**THINGS TO DO:**
(a) Reproduce the passage of the multi-cloud text from "Simply put, a" to "frontends with AWS.".
(b) Continue the multi-cloud text from the point where it ends.

───── EXTRACT PROVIDED

What is Multi-Cloud Strategy?
Simply put, a multi-cloud strategy refers to using more than one cloud service from two or more cloud providers. It involves the distribution of the computing workloads between several cloud services - for example, an application backend with Azure and frontends with AWS.
There are several reasons why organizations prefer a multi-cloud strategy. In most cases, organizations cannot fulfill their cloud computing needs with one provider, so they use multi-cloud storage to leverage the unique services offered by different vendors. In addition, it also helps to address concerns with a single cloud provider, such as vendor lock-in, downtimes, latency, cyber threats, and similar issues.
Besides enhancing organizations' cloud infrastructure, the multi-cloud strategy also helps reduce costs by smartly using several vendors' computing resources. Besides that, it also helps fulfill specific regulations requiring data to be stored in certain locations. In short, a multi-cloud strategy allows organizations to maximize their utilization of cloud services most effectively.
Multi-Cloud vs. Hybrid Cloud: What's the Difference?
Multi-cloud and hybrid cloud computing strategies both involve more than one cloud, so many use these terms interchangeably. However, there is one main difference between them, which is related to the type of cloud technologies.
A multi-cloud strategy involves integrating or combining two or more public cloud services, such as one cloud service for the database, another for development, and a third for deployment. However, all the cloud services used in the multi-cloud are of the same type and are mostly public cloud services.
A hybrid cloud strategy involves a cloud infrastructure that involves both a public cloud and a private cloud. So, there are two types of clouds in a hybrid cloud structure, mostly a private cloud for the data center and a public cloud for other business operations.
Hence, the prominent multi-cloud vs. hybrid cloud difference is in terms of private cloud. A hybrid cloud always includes a private cloud, while a multi-cloud always involves more than one public cloud. If a multi-cloud approach leverages private and several public clouds, it becomes a hybrid cloud.
What is Multi-Cloud Management?
Managing numerous public clouds can pose various challenges. To simplify this process, multi-cloud management employs various tools and procedures to deploy, monitor, secure, and optimize a multi-cloud strategy. This approach centralizes control and ensures consistent workflows, making it easier to manage numerous clouds.
Basically, a multi-cloud management solution is meant to provide a single interface to manage several clouds to have more visibility with reduced strain on IT teams. Moreover, such solutions offer self-service access to resources, empowering developers and others to pick the best cloud environment for specific needs and even automate workflow. Besides that, multi-cloud management also helps organizations keep track of all the costs and usage from different cloud providers, along with intelligent insights for optimizing cost management.

──────────
───── DATA

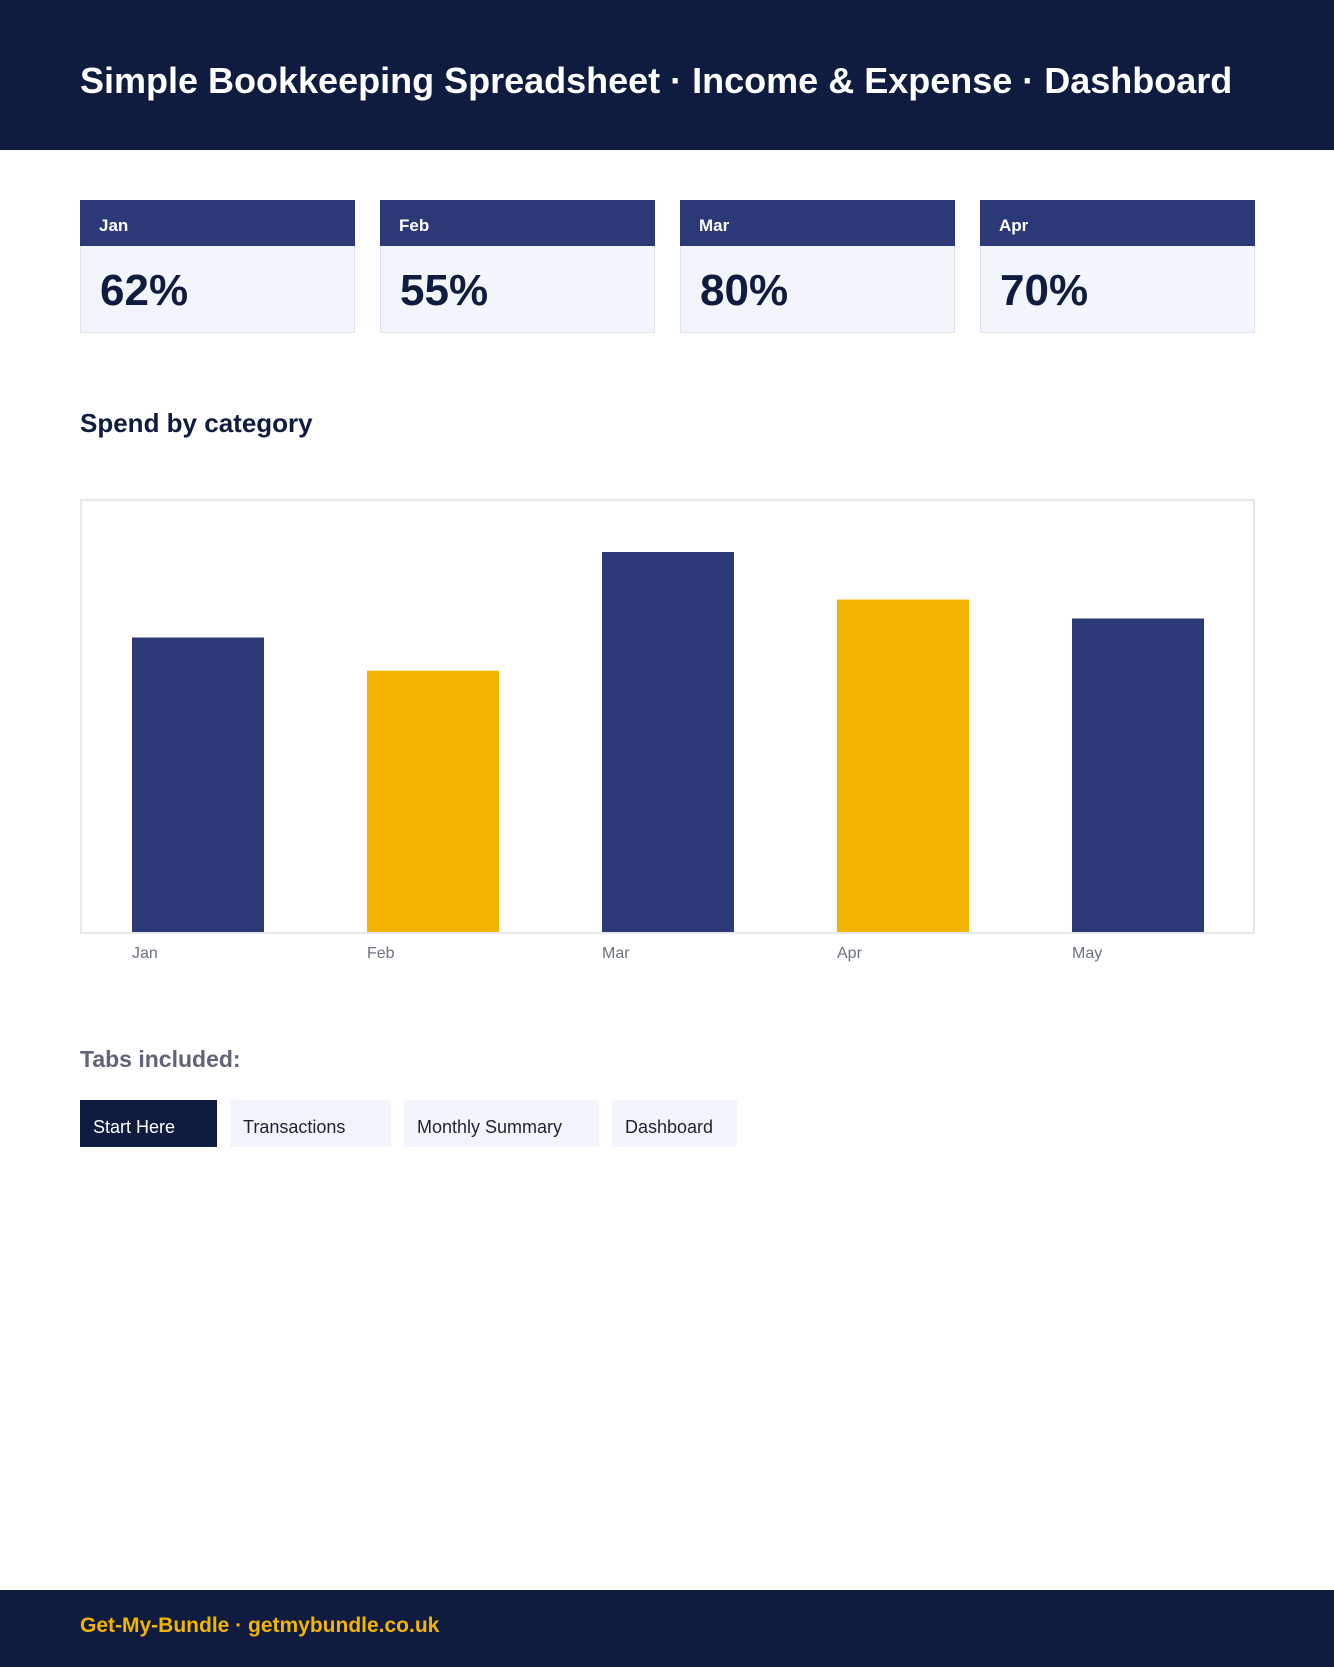  I want to click on card-value: 62%, so click(144, 290).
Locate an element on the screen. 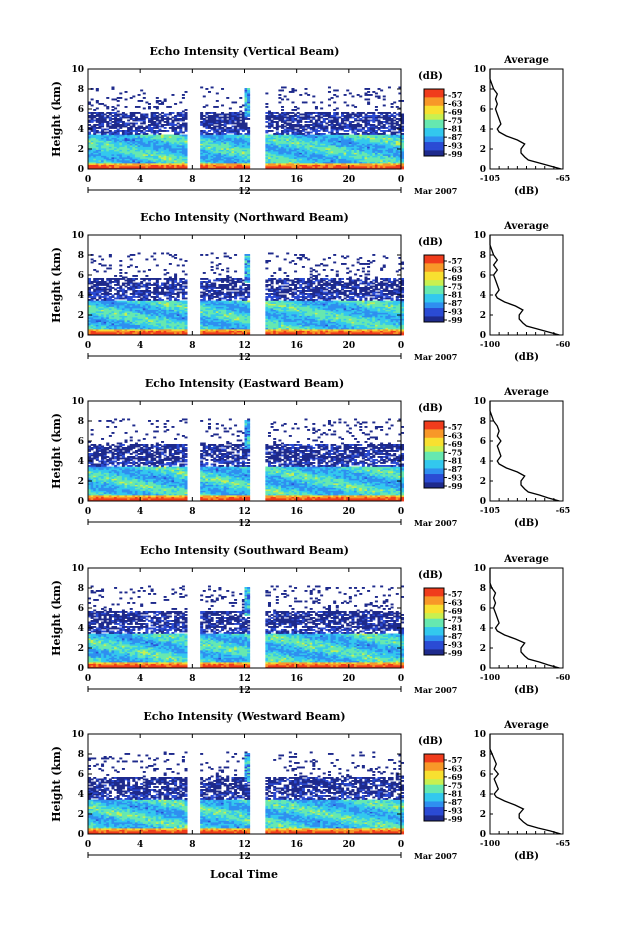 The width and height of the screenshot is (620, 929). average-y-tick-label: 2 is located at coordinates (483, 482).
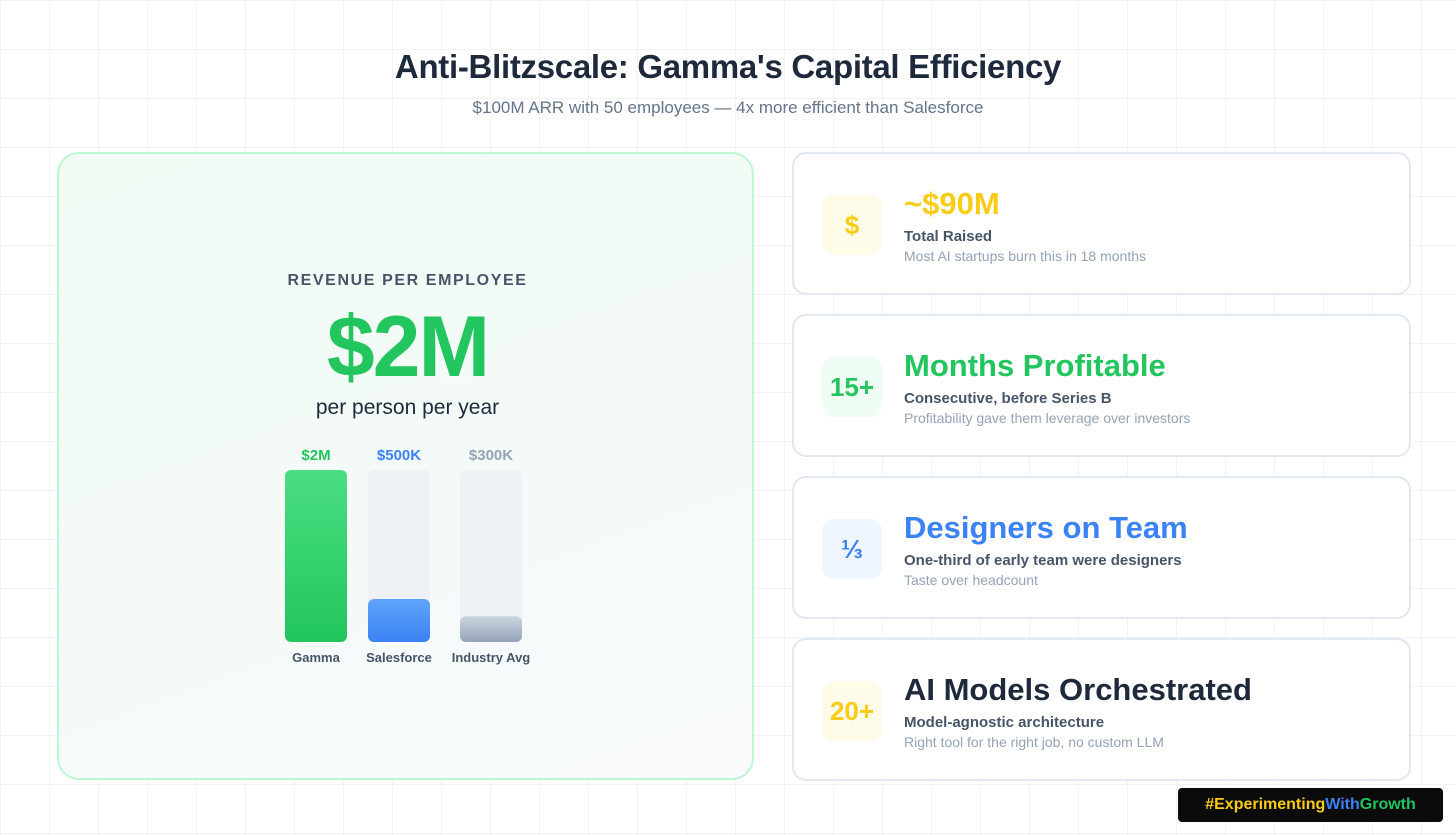 The width and height of the screenshot is (1456, 835). Describe the element at coordinates (1026, 256) in the screenshot. I see `card-description: Most AI startups burn this in 18 months` at that location.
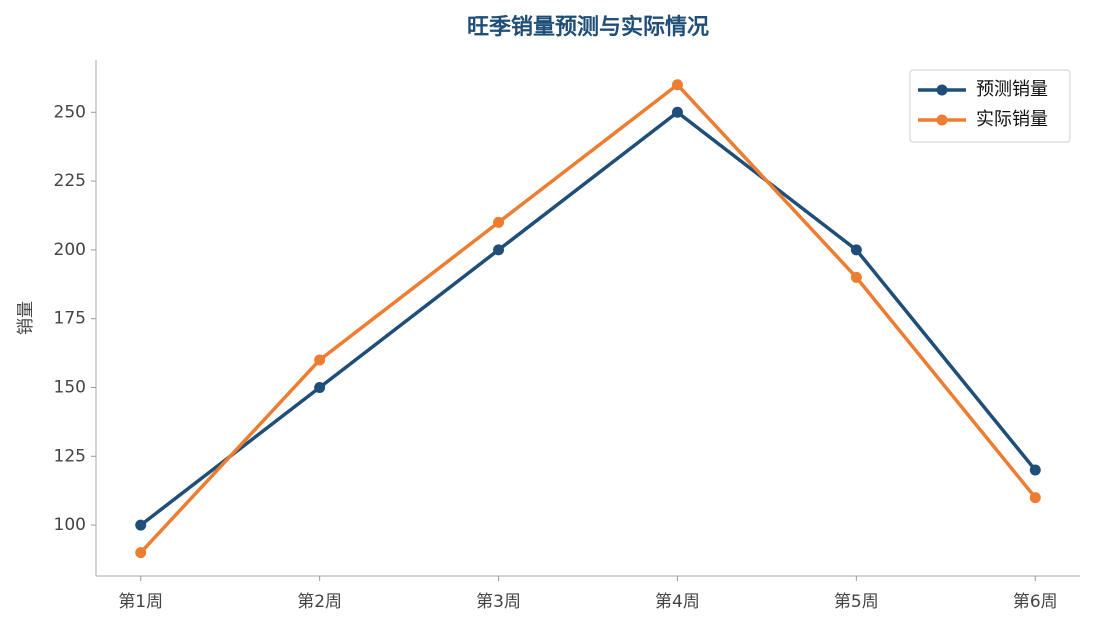  What do you see at coordinates (140, 602) in the screenshot?
I see `x-tick-label: 第1周` at bounding box center [140, 602].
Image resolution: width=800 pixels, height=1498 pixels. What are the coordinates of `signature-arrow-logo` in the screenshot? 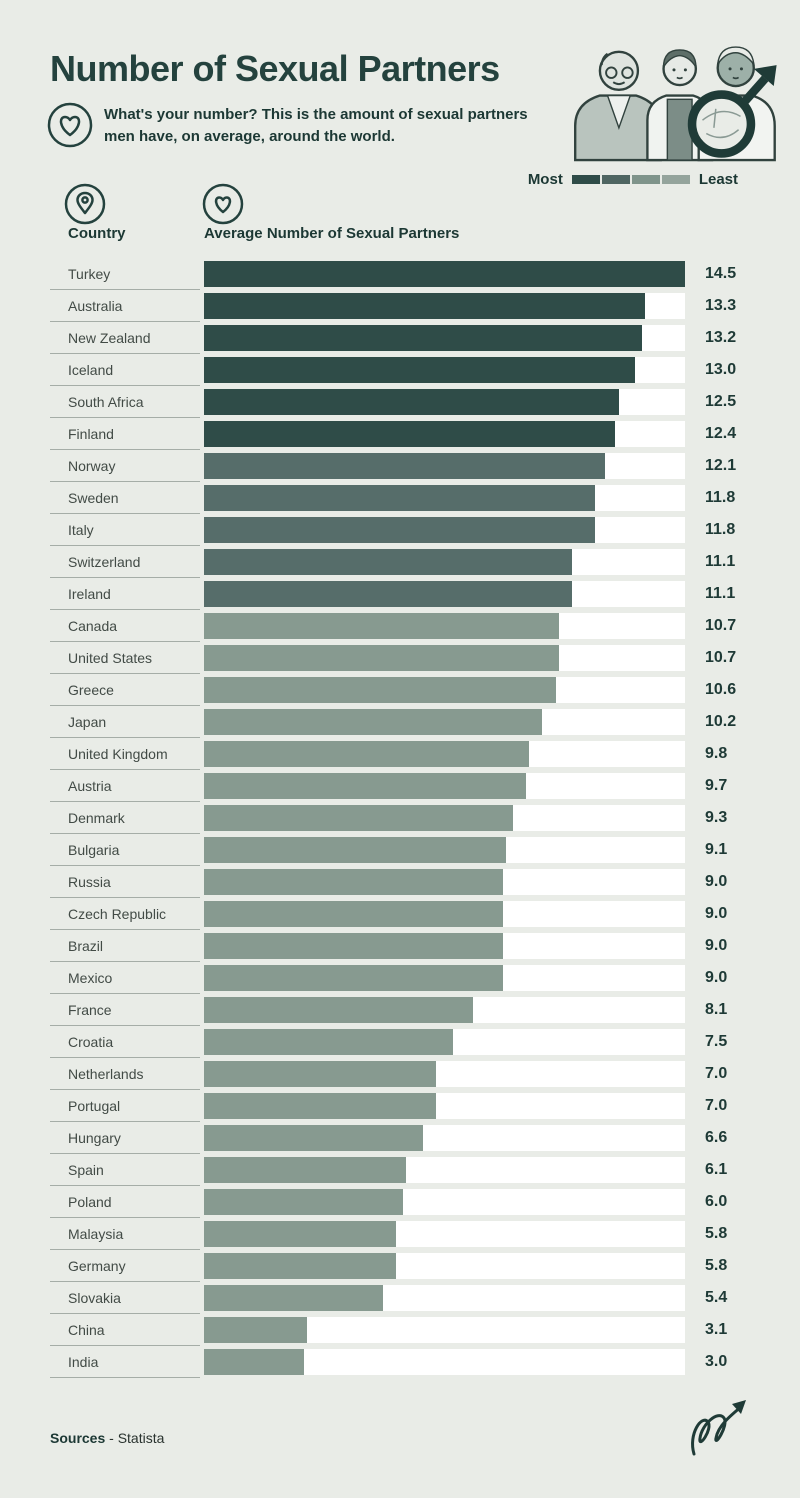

──────────

**RESULTS BY TASK:**
(a)
Simply put, a multi-cloud strategy refers to using more than one cloud service from two or more cloud providers. It involves the distribution of the computing workloads between several cloud services - for example, an application backend with Azure and frontends with AWS.

(b)
6 Examples of Multi-Cloud Architecture Designs
When an organization decides to implement a multi-cloud strategy, it needs a multi-cloud architecture to securely shift workloads between several cloud services. It helps distribute workloads across a number of providers to enhance availability, lower cost, and streamline scalability. There are numerous design options when it comes to a multi-cloud architecture. Below we are presenting the six most commonly used multi-cloud architecture designs:
Cloudification
Cloudification is a straightforward and popular approach to multi-cloud architecture design. With this design, applications that were previously hosted on-premises can leverage cloud services from multiple public cloud platforms. Let's consider an example to understand this better.
Imagine you have an application running on-premises, and you've chosen Amazon Web Services S3 and Microsoft Azure Files to migrate application resources to the cloud. After migration, the application will use cloud resources from both AWS and Azure to store data, as shown in the figure below. This way, cloudification simplifies the deployment and utilization of cloud environments.
The benefits of cloudification architecture design include the following:
- Avoidance of the Vendor Lock-in: It eradicates vendor lock-in, as you use multiple clouds from different vendors.
- Improved Availability: It enhances the availability of the application, as the app can still work if one cloud goes down. For example, if Azure services go down, AWS is still there for the application to continue operations.
- Boosted Reliability: It increases the application's reliability since there are no to minimal chances of downtimes.
- Scalability: It simplifies the application's scalability depending on the usage demands.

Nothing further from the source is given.